> _About this exercise_:
What lines below include the word "arrow"? Copy each one.

> _Records from a data collection_:
━━━

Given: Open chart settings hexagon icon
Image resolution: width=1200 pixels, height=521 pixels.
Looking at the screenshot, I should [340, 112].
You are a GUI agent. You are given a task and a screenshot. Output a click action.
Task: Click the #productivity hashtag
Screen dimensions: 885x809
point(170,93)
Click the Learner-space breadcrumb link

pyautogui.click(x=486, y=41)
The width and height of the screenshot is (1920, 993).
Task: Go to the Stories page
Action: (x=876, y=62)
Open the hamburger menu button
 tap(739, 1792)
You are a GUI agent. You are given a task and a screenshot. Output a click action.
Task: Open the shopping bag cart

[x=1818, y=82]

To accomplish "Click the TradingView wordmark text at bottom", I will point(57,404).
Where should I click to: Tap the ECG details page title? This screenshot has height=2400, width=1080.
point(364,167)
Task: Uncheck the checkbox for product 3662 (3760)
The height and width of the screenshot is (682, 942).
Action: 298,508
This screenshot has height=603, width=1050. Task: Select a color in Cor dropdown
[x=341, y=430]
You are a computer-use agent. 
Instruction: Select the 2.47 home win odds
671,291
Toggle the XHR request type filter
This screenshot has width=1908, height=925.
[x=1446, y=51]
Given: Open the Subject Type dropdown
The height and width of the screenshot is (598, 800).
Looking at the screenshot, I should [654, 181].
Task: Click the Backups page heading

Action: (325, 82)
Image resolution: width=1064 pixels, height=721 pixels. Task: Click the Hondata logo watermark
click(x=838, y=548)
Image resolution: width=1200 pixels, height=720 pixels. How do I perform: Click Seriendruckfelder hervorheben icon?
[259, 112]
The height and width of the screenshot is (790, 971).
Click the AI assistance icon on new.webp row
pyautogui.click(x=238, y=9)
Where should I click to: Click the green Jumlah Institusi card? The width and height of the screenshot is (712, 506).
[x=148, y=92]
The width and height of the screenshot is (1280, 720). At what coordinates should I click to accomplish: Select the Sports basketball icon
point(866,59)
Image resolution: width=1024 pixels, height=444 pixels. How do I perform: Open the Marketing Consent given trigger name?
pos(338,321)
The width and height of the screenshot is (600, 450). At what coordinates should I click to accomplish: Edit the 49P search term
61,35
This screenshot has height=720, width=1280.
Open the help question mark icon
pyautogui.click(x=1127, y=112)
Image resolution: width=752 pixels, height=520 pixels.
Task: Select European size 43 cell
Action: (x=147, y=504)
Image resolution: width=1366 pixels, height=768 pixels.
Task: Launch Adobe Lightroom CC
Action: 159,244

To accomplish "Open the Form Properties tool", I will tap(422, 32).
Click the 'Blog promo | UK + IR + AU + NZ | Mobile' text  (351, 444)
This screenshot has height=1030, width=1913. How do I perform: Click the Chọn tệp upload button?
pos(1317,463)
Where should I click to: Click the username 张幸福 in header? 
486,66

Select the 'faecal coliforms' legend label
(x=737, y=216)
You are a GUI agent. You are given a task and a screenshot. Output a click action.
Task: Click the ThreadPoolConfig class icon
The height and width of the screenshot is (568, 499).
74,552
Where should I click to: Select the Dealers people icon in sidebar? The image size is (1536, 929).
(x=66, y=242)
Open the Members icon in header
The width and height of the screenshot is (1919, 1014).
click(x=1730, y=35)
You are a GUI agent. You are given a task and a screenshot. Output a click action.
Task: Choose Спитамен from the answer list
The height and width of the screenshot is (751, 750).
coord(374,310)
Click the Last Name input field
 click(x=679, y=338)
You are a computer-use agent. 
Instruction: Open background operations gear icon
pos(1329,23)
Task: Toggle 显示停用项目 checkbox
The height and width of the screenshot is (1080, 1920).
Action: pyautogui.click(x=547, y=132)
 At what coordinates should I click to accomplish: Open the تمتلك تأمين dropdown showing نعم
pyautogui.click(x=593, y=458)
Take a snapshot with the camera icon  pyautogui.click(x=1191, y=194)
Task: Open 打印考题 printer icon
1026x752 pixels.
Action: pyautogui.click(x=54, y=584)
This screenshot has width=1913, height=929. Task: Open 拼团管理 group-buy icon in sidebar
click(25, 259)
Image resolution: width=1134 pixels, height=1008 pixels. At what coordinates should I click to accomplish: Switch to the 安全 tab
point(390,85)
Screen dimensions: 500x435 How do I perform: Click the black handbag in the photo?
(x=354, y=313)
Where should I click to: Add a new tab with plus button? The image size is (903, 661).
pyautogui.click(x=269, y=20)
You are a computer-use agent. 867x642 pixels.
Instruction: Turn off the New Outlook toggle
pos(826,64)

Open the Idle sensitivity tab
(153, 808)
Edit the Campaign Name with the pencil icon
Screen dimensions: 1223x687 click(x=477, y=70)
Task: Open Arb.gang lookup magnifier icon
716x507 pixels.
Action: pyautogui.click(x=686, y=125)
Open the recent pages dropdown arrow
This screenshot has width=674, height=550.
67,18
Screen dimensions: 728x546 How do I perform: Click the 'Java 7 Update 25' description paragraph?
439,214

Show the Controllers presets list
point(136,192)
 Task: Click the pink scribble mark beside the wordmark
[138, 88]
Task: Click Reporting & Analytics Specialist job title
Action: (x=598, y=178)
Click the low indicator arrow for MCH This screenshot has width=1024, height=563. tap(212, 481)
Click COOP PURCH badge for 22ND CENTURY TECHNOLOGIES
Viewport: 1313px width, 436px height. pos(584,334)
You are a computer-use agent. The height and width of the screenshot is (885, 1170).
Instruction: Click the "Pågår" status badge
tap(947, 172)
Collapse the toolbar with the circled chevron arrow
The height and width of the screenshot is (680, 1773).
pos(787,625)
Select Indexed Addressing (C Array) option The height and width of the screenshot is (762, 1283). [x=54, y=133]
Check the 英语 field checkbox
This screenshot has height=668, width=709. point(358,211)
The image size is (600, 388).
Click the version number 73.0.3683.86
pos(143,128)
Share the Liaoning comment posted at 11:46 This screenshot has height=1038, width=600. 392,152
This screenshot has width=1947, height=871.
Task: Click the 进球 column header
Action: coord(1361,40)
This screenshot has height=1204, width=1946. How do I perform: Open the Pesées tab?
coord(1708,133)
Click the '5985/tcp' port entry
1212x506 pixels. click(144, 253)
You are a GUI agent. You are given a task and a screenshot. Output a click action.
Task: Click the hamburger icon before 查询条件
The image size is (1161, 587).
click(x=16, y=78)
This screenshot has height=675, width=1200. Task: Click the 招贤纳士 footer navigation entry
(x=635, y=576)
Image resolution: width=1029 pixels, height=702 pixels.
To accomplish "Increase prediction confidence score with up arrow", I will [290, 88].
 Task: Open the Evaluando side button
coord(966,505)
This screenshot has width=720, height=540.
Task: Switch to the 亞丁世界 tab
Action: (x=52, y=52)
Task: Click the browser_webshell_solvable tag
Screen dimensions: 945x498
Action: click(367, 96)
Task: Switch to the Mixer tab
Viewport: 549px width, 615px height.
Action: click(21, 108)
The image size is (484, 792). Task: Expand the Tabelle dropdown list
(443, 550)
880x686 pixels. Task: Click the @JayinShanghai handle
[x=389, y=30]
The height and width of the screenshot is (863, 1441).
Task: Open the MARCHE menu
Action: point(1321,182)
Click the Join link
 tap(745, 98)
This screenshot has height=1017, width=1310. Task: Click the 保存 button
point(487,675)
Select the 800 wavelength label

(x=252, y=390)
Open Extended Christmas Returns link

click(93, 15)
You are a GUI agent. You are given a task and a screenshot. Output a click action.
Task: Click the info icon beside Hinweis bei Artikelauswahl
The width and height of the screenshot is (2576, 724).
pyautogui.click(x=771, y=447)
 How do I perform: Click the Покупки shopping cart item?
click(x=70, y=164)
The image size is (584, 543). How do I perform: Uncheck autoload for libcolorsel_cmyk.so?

━━━

> _Task output_:
Open the recent pages dropdown arrow
Click the low indicator arrow for MCH This screenshot has width=1024, height=563. tap(212, 481)
Collapse the toolbar with the circled chevron arrow
To accomplish "Increase prediction confidence score with up arrow", I will [290, 88].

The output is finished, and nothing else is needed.